Page text
Status: In Progress (prototype functional)
Priority: Medium
Dependencies: None (standalone hardware)
Organization: Civil Air Patrol, California Wing Group 8
Summary
The Advanced General Aviation Systems Trainer (AGAST) is a high-fidelity Cessna 172SP G1000 flight simulator built for Civil Air Patrol cadet pilot training. It provides a 53+ hour structured curriculum designed to reduce flight training costs and accelerate the path to Private Pilot certification.
The Hardware
- Displays: 3x 55″ monitors providing 240-degree field of view
- Controls: Force-feedback yoke, throttle quadrant, rudder pedals
- Avionics: Full G1000 glass cockpit replication
- Scenery: Photo-realistic terrain generation
- ATC: PilotEdge integration for live air traffic control practice
Training Program
Phase 1: Orientation (8 hours)
Basic cockpit procedures, G1000 familiarization, taxi, takeoff, and landing patterns
Phase 2: CAT Rating Program (26 hours)
11 structured flights with written exams. Covers:
– Slow flight, stalls, steep turns
– Ground reference maneuvers
– Pattern work and landings
– Emergency procedures
Phase 3: Cross-Country Navigation (14 hours)

Complete the following
[a] Write out the stretch of the AGAST description from "11 structured flights" through "Navigation (14 hours)".
[b] For each statement, say whether the AGAST description agrees with it, and quote the words that decide it: (i) Phase 1 takes 8 hours. (ii) The simulator uses two monitors. (iii) Phase 2 includes 11 structured flights.

Collected data

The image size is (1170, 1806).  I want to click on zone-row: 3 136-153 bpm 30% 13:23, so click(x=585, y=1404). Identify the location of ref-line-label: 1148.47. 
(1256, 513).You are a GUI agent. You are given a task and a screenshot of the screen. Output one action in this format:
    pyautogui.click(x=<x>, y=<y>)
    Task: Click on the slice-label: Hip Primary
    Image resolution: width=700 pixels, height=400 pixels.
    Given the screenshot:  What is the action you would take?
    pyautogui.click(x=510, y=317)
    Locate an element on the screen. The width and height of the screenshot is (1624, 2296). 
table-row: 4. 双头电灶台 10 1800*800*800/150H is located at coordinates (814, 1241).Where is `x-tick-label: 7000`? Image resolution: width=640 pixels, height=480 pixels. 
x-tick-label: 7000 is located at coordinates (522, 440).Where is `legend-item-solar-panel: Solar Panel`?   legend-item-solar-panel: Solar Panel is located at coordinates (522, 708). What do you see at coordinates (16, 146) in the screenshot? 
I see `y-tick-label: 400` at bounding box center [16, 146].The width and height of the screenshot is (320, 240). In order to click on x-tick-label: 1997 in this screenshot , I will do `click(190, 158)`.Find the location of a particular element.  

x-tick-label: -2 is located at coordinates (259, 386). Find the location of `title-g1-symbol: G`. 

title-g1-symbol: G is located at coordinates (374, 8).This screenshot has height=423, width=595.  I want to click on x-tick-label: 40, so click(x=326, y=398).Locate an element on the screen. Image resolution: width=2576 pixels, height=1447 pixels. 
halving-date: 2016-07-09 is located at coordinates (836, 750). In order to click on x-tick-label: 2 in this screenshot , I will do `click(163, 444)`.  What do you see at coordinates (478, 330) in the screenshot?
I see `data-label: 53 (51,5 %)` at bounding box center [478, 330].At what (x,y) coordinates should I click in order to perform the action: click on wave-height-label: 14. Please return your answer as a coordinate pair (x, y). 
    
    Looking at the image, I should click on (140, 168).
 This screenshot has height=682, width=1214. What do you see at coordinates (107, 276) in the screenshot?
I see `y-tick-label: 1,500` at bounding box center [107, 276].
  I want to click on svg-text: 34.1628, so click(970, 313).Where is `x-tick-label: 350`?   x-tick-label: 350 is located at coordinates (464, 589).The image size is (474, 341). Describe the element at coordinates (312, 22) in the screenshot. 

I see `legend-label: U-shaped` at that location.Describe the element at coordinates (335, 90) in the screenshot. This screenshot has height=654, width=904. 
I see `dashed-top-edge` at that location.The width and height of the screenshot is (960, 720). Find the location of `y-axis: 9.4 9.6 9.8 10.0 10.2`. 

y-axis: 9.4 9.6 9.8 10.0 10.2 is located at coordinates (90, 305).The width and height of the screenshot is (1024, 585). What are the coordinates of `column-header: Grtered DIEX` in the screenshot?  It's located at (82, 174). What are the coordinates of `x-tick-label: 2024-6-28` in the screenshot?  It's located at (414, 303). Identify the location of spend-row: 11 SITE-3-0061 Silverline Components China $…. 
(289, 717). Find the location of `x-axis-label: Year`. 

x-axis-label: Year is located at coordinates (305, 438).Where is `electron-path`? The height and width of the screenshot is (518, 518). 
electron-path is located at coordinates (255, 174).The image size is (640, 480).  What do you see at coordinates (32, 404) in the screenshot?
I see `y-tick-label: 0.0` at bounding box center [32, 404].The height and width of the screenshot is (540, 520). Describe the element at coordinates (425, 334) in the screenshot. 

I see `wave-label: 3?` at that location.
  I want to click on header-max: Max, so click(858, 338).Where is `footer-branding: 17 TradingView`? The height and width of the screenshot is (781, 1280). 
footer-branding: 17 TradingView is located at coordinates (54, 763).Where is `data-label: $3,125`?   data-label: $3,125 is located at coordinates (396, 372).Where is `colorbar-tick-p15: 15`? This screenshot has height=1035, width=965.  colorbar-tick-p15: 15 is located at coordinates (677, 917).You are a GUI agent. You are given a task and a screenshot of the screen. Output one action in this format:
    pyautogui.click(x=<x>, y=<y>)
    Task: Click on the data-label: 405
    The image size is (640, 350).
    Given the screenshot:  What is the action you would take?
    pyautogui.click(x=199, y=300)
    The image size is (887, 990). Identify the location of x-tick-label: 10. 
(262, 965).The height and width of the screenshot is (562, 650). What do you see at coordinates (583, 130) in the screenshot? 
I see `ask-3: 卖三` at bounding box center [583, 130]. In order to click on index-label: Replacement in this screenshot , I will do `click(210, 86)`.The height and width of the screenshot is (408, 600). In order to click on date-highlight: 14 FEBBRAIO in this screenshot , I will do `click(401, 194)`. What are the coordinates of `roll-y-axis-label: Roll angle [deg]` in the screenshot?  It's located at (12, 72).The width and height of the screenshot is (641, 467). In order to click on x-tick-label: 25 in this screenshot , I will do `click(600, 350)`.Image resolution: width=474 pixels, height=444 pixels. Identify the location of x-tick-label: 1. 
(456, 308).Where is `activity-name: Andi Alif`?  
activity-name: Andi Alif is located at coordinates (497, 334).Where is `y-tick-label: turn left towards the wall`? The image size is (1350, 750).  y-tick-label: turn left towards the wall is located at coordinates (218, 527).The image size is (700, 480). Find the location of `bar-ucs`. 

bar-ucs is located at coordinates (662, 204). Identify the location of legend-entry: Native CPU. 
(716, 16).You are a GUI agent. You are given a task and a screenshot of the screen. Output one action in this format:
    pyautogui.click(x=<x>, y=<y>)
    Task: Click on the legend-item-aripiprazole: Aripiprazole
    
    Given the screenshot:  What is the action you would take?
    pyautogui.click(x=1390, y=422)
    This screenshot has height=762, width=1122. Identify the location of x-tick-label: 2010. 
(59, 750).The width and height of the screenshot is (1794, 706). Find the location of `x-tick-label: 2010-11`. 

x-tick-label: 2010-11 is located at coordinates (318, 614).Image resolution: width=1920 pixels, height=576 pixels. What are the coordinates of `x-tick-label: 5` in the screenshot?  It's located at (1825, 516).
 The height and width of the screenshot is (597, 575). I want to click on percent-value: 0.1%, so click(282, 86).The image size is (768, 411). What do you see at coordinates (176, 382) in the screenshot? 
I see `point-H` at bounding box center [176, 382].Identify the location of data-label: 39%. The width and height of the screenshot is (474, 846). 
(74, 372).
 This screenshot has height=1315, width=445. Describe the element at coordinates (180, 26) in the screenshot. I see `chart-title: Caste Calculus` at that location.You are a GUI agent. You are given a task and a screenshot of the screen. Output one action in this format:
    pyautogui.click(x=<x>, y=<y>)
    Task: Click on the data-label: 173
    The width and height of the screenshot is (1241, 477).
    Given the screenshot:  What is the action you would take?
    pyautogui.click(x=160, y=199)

Per-task answers
[a]
11 structured flights with written exams. Covers:
– Slow flight, stalls, steep turns
– Ground reference maneuvers
– Pattern work and landings
– Emergency procedures
Phase 3: Cross-Country Navigation (14 hours)

[b]
(i) Yes: "Phase 1: Orientation (8 hours)"
(ii) No: "3x 55″ monitors providing 240-degree field of view"
(iii) Yes: "11 structured flights with written exams"